* [What you will do] Find the line containing "The height and width of the screenshot is (432, 700)." in the entries below. Restate it and each line after it, word for word, up to and including the line containing "Task: Click the blue".

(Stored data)

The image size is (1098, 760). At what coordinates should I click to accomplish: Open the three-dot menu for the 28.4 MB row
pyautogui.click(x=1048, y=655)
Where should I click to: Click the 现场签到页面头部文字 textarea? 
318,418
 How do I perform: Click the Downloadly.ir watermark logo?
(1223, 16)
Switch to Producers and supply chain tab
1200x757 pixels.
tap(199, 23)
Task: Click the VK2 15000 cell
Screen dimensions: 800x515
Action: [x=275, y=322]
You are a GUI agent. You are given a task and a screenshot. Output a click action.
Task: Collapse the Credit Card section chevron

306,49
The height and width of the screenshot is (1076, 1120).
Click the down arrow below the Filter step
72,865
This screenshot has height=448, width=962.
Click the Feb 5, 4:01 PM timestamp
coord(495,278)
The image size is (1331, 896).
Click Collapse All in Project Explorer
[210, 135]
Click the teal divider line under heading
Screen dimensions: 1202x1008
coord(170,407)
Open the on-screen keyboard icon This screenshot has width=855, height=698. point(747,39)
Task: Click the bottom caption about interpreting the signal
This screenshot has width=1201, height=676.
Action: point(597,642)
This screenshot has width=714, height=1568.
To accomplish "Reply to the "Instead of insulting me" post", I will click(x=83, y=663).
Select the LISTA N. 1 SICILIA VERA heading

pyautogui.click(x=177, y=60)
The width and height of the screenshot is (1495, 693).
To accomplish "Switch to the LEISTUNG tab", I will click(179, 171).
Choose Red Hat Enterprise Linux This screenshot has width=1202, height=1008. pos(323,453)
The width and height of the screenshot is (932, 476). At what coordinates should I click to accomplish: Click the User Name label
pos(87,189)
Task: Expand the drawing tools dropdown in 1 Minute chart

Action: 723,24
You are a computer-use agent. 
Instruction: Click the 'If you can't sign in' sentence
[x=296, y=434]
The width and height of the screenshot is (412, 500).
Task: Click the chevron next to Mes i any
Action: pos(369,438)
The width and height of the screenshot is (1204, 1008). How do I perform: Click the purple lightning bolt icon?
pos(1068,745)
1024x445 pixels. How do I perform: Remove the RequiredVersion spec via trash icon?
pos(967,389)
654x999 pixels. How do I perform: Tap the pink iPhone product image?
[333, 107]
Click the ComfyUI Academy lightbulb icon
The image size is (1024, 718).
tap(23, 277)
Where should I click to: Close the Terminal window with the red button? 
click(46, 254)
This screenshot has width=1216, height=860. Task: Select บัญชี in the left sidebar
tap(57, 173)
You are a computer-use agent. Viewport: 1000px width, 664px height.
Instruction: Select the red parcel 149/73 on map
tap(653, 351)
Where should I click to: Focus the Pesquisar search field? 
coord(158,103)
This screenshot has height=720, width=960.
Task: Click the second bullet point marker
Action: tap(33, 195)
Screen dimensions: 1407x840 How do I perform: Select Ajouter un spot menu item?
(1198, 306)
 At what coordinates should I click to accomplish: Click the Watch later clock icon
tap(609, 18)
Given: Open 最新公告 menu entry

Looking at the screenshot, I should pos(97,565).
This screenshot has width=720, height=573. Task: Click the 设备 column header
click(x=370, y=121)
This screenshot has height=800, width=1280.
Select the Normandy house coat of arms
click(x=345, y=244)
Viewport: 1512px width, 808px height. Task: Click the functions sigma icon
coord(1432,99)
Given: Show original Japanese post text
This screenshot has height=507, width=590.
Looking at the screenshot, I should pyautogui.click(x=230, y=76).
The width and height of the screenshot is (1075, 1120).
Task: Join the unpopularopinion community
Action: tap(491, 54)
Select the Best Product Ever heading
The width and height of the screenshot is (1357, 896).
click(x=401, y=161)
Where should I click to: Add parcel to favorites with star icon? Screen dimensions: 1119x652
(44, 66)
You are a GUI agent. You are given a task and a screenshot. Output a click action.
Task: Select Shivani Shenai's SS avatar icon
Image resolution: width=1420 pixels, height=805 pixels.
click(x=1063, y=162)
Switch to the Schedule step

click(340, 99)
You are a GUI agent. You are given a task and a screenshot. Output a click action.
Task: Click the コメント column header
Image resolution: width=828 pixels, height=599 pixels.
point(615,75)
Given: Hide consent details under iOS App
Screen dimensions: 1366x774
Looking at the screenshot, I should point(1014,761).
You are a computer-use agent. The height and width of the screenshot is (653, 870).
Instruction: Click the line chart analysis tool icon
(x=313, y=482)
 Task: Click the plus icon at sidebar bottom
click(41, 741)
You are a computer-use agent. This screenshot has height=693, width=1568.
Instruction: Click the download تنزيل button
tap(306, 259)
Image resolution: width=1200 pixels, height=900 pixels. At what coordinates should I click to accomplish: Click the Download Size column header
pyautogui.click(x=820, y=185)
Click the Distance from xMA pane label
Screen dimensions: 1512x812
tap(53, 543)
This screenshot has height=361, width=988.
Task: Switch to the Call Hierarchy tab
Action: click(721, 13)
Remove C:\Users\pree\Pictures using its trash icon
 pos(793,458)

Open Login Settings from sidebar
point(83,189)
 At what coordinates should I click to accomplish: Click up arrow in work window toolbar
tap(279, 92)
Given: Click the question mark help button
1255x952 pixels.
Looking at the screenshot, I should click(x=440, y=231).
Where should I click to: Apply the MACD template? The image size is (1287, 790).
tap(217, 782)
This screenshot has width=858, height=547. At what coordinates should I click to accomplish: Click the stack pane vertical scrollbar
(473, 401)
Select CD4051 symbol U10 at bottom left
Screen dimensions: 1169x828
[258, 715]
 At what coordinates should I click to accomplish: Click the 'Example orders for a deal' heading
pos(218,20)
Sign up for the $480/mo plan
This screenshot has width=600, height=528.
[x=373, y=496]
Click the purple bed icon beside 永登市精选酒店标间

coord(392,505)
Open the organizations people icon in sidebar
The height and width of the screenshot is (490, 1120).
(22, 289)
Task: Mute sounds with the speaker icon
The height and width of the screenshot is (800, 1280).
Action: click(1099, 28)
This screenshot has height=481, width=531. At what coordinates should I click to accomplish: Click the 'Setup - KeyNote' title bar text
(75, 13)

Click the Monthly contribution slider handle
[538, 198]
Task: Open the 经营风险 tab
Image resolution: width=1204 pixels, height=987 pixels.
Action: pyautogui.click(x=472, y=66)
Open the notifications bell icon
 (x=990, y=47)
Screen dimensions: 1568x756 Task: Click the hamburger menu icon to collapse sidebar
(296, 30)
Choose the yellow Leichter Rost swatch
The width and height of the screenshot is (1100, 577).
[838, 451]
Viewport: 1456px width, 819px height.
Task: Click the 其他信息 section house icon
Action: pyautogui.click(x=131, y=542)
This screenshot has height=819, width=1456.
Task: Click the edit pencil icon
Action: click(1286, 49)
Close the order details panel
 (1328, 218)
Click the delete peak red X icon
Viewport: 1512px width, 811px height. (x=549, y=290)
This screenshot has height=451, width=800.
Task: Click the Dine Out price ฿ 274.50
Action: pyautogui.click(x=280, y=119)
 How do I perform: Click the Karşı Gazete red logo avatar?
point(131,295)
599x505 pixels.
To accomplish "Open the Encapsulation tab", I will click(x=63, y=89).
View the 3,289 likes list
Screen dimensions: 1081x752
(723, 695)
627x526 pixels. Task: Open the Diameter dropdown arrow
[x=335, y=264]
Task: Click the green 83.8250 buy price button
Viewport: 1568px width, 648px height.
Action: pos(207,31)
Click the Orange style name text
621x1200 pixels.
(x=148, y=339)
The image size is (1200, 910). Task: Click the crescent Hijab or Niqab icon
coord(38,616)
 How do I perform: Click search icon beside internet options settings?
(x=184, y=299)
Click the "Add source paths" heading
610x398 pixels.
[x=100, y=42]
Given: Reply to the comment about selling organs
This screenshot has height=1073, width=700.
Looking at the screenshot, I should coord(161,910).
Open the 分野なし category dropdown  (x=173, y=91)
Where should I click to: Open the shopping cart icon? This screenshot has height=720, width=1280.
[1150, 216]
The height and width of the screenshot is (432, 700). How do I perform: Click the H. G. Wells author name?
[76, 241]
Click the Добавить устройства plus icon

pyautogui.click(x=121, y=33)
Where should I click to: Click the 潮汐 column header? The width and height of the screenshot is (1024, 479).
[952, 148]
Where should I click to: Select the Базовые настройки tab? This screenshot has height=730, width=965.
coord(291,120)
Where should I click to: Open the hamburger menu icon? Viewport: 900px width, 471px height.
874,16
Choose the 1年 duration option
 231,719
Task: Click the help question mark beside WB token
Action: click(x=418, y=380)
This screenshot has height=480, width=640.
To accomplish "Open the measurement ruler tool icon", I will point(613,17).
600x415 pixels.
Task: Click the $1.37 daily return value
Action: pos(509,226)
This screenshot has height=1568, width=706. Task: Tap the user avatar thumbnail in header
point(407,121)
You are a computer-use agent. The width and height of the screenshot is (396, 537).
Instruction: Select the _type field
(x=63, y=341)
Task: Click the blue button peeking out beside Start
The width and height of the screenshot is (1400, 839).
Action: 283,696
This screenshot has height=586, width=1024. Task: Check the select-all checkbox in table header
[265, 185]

* [Output for this exercise]
The height and width of the screenshot is (432, 700). How do I perform: Click the H. G. Wells author name?
[76, 241]
Click the Добавить устройства plus icon

pyautogui.click(x=121, y=33)
Where should I click to: Click the 潮汐 column header? The width and height of the screenshot is (1024, 479).
[952, 148]
Where should I click to: Select the Базовые настройки tab? This screenshot has height=730, width=965.
coord(291,120)
Where should I click to: Open the hamburger menu icon? Viewport: 900px width, 471px height.
874,16
Choose the 1年 duration option
 231,719
Task: Click the help question mark beside WB token
Action: click(x=418, y=380)
This screenshot has height=480, width=640.
To accomplish "Open the measurement ruler tool icon", I will point(613,17).
600x415 pixels.
Task: Click the $1.37 daily return value
Action: pos(509,226)
This screenshot has height=1568, width=706. Task: Tap the user avatar thumbnail in header
point(407,121)
You are a computer-use agent. The width and height of the screenshot is (396, 537).
Instruction: Select the _type field
(x=63, y=341)
Task: Click the blue button peeking out beside Start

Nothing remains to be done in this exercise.